_Texto de lectura:_
Por Ferrán
Sales
Desde
Rafah
Yo he nacido aquí.
Se encoge de hombros, sin bajarse de la bicicleta, como si tratara de
escaparse de la mañana o del estruendo de los disparos de los tanques
israelíes, que cada vez suenan más cerca. Es la tercera
generación de refugiados. No sabe dónde tiene sus raíces.
Su mundo es un triángulo perfectamente acotado por la verja fronteriza,
al otro lado de la cual ondea la bandera de Egipto; la torre de vigilancia
de los militares israelíes, casi mágica, que dispara sin
necesidad de soldados, y el camino de arena, que va hacia allá;
un mundo difuso e inalcanzable cuya capital es Gaza, adonde fue una
vez, hace mucho tiempo.
Es Hosam al Chaar, de nueve años. Este es el campo de refugiados
de Brasil, en el corazón del municipio de Rafah, al sur de la franja
de Gaza, donde apenas existe administración palestina, simplemente
Intifada. En la casa de los Chaar, el despertador suena todos los días
puntualmente a las cinco de la madrugada. Esto es ahora, desde que se
inició la Intifada. Antes, la campanilla del reloj solía
empezar a tintinear suavemente a las dos de la madrugada, aunque sólo
lo hacía para el oído de Hadam, un obrero de la construcción
de 45 años, oriundo de Berseva, padre de 14 hijos, que se levantaba
en silencio, tratando de no despertar a nadie, para viajar hasta Israel,
trabajar en lo alto de un andamio y volver con 180 shekels en el bolsillo
(unos 47 dólares). A Hosam le gustaba escuchar el ruido suave de
su padre saliendo de la cama, bajando las escaleras con los zapatos en
la mano y oír al final como un beso el leve portazo, preludio de
un largo silencio que volvía inevitablemente a mecerlo en el sueño.
Todo ha cambiado desde hace ocho meses, incluso esto.
Hay noches que los ruidos de las bombas no me dejan dormir. Me levanto.
Empiezo a dar vueltas por la casa. Despierto a todo el mundo. Mi madre
entonces me baja hasta la sala de abajo, con mis hermanos más pequeños.
Estamos allí abrazados, hasta que los tanques dejan de disparar,
explica Hosam avergonzado, tratando de esconder que el ruido de las explosiones
le provoca a menudo tanto pánico que suele irrumpir en gritos,
casi alaridos. Para Zakia, de 44 años, la madre, éste suele
ser el momento más difícil y angustioso de la noche, porque
para este dolor no existen antídotos ni pastillas, y en ocasiones
ni siquiera sirven los abrazos.
Hosam, el número 12 de los hermanos, sólo recuerda haber
sentido tanto dolor y angustia el día que los tanques entraron
en el pueblo, destrozaron la mezquita y mataron a su primo Baraa. Su cuerpo
quedó tendido de bruces en la arena, como si tratara de escaparse
del estruendo de los carros. Cuando fueron a ayudarlo a levantarse descubrieron
en su cabeza un orificio de bala, limpio, perfecto, redondo; le entraba
por la frente y le salía por atrás, por el cuello. En la
comisura de los labios tenía un hilillo de sangre. El también
tenía nueve años.

_Listado proporcionado:_
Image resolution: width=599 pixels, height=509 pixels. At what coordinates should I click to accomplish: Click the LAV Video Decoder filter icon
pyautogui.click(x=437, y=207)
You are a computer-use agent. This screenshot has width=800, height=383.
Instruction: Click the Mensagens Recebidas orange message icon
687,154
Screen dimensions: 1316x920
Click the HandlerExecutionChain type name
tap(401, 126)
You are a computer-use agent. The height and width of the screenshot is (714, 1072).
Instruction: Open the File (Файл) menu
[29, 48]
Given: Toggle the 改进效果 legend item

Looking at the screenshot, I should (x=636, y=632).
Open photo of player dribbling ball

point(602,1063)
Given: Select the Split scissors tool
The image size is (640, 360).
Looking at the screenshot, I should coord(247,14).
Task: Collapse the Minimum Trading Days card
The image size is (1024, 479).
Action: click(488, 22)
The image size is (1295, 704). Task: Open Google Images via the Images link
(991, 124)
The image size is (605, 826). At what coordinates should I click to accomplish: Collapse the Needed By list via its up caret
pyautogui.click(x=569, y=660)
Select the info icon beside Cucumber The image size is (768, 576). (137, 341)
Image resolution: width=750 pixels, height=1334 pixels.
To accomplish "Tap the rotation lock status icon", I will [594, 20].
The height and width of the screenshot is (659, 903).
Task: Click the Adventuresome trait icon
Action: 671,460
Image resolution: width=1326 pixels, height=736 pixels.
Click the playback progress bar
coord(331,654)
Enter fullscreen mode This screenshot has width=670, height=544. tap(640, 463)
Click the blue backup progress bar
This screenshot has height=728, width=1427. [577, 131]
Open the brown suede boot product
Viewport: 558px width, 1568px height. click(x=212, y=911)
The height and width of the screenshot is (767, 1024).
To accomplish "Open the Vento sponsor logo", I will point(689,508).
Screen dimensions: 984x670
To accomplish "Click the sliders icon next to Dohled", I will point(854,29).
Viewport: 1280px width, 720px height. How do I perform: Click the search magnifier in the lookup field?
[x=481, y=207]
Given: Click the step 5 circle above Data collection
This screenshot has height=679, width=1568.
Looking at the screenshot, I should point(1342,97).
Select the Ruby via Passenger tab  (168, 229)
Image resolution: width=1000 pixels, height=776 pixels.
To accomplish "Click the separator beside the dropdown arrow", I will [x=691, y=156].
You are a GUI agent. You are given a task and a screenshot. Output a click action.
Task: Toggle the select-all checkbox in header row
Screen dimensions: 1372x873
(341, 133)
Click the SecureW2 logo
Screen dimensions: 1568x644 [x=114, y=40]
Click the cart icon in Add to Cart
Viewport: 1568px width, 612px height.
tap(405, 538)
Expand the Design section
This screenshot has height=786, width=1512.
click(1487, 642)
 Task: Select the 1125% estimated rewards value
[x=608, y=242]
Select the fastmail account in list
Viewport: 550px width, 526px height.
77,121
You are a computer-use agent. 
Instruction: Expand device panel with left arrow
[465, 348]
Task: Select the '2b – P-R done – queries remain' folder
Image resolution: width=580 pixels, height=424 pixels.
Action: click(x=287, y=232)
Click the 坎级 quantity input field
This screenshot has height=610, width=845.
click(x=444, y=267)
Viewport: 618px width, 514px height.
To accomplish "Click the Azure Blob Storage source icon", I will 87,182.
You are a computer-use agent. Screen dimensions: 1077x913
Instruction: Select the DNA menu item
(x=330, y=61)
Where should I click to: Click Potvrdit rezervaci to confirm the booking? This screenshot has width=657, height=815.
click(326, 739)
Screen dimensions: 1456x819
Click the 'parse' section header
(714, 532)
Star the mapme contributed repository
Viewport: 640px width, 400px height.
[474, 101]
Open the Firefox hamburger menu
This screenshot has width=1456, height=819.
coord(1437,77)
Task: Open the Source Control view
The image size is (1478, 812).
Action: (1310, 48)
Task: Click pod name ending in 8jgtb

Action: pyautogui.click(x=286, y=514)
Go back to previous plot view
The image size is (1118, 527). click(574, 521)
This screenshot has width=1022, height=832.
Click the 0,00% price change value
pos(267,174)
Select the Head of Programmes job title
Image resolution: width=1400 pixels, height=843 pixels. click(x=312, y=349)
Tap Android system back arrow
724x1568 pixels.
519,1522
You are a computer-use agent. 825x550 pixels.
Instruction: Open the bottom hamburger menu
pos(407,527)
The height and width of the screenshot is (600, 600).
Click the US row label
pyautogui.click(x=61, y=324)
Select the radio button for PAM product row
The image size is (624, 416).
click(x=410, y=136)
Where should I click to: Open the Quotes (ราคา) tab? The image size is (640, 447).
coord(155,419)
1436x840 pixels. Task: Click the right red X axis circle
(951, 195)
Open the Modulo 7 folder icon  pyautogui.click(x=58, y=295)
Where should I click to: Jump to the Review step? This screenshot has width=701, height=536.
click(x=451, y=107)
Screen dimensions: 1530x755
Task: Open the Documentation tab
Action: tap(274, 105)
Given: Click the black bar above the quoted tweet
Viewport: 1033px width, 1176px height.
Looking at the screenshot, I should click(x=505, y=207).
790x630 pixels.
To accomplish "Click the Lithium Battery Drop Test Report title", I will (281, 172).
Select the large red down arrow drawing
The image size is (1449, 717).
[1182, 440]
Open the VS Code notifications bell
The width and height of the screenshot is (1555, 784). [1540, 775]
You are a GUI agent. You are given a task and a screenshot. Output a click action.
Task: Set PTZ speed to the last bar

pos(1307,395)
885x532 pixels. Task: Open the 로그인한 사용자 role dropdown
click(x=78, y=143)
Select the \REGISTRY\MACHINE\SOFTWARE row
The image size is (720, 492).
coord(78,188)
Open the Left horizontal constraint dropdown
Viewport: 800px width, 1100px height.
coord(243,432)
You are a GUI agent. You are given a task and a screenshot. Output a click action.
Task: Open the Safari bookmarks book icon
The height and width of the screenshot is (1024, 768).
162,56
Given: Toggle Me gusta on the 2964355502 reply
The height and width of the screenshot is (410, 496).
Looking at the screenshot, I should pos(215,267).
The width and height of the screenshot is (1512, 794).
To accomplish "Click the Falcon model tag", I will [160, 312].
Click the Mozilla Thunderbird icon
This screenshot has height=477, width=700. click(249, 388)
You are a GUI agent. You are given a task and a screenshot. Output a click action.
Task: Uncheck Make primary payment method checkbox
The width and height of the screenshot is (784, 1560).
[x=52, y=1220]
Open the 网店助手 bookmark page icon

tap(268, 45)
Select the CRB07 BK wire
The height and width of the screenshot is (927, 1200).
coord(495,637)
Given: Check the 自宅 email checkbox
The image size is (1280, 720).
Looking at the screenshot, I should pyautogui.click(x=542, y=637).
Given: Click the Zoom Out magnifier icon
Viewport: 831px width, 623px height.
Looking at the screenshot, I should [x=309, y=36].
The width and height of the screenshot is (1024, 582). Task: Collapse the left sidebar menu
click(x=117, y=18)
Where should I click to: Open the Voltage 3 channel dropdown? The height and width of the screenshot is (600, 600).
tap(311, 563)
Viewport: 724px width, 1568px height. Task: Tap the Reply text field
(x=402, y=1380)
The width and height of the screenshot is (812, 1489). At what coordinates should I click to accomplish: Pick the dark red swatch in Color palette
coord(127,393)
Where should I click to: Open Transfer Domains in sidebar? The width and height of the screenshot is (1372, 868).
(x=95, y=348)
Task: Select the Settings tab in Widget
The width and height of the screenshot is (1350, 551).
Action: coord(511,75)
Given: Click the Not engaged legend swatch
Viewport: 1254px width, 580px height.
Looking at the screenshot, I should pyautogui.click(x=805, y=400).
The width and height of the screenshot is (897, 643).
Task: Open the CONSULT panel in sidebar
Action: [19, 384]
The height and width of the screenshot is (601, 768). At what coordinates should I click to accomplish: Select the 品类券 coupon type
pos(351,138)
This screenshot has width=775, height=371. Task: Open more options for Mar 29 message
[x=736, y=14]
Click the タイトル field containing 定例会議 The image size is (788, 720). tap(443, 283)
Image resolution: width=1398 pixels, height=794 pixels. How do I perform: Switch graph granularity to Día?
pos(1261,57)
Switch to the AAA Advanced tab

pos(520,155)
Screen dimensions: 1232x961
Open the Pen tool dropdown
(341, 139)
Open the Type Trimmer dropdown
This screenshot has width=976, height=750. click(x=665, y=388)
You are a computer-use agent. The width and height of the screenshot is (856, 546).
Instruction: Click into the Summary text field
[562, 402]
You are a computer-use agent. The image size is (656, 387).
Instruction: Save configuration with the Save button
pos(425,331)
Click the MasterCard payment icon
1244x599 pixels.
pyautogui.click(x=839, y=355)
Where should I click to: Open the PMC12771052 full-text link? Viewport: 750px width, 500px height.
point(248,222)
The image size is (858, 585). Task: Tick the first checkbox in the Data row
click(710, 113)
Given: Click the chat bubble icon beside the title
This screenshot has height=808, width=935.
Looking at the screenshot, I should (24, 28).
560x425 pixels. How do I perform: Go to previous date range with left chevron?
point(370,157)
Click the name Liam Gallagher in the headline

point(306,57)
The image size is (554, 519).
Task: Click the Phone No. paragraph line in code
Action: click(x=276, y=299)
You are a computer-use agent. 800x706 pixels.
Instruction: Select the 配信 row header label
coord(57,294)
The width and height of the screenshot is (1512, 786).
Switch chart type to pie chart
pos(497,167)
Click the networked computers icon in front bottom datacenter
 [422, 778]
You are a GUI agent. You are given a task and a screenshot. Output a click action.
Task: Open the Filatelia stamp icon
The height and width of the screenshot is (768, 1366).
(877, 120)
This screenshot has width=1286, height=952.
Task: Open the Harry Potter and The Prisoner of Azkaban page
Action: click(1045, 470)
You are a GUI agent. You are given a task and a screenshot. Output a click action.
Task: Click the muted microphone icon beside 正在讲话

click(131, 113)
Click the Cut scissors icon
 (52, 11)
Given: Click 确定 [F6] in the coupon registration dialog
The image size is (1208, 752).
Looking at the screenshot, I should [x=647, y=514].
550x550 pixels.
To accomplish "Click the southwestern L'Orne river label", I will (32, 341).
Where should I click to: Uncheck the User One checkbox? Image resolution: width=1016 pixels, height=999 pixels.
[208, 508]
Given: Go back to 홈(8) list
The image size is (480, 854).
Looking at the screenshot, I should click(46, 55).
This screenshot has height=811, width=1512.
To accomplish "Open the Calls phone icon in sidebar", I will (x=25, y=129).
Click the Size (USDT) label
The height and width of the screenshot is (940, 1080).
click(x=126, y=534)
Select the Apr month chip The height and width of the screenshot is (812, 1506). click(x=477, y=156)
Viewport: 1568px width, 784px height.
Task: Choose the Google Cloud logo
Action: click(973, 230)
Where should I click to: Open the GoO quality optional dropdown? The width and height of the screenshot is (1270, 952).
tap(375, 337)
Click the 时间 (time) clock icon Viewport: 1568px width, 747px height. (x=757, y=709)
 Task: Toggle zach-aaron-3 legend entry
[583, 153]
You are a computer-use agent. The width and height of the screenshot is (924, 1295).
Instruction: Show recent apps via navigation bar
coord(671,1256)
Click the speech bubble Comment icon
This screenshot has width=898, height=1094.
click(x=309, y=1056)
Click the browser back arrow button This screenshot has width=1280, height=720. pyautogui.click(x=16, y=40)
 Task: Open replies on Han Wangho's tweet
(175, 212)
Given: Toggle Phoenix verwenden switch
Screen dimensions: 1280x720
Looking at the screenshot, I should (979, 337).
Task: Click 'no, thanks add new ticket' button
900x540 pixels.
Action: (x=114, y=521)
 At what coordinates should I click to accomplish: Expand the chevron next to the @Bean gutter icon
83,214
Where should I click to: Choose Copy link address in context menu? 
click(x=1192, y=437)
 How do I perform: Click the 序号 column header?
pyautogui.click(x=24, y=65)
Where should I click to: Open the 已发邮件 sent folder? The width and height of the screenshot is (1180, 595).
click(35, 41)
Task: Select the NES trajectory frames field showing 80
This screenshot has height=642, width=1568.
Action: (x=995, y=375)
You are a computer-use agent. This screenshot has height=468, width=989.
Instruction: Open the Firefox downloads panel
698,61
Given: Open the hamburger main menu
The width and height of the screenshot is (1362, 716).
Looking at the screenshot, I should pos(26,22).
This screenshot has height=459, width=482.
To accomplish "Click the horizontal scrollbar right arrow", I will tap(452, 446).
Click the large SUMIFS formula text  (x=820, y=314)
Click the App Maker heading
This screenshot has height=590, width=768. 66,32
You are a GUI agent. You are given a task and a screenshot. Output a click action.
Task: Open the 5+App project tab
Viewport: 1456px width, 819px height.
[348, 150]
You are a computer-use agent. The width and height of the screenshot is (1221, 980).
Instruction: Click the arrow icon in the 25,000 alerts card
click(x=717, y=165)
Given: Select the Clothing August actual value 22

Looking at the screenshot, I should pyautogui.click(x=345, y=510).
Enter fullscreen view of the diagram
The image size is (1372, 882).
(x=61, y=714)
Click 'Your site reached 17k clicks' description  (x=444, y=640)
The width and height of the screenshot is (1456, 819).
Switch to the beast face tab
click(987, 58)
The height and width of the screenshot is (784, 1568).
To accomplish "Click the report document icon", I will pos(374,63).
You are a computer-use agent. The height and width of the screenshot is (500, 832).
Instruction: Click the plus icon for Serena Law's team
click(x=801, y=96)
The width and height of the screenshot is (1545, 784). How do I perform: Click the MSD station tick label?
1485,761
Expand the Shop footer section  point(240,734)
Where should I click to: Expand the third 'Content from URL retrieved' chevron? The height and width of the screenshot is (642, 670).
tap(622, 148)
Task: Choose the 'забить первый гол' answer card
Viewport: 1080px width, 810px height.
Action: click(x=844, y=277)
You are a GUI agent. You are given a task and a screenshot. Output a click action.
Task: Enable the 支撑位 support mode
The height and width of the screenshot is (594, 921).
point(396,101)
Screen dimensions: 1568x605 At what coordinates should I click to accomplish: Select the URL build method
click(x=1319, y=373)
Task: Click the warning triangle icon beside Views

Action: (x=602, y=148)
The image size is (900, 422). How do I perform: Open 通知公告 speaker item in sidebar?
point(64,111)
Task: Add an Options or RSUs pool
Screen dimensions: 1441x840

_Consigna escrita:_
Responda, según el texto sobre Hosam al Chaar:
(a) ¿A qué hora suena ahora el despertador en la casa de los Chaar?
(b) ¿Cuántos shekels traía Hadam en el bolsillo al volver de trabajar en Israel?
(c) ¿Qué edad tiene Zakia, la madre?
El listado no interviene en este ejercicio.

_Respuesta:_
(a) A las cinco de la madrugada.
(b) 180 shekels (unos 47 dólares).
(c) 44 años.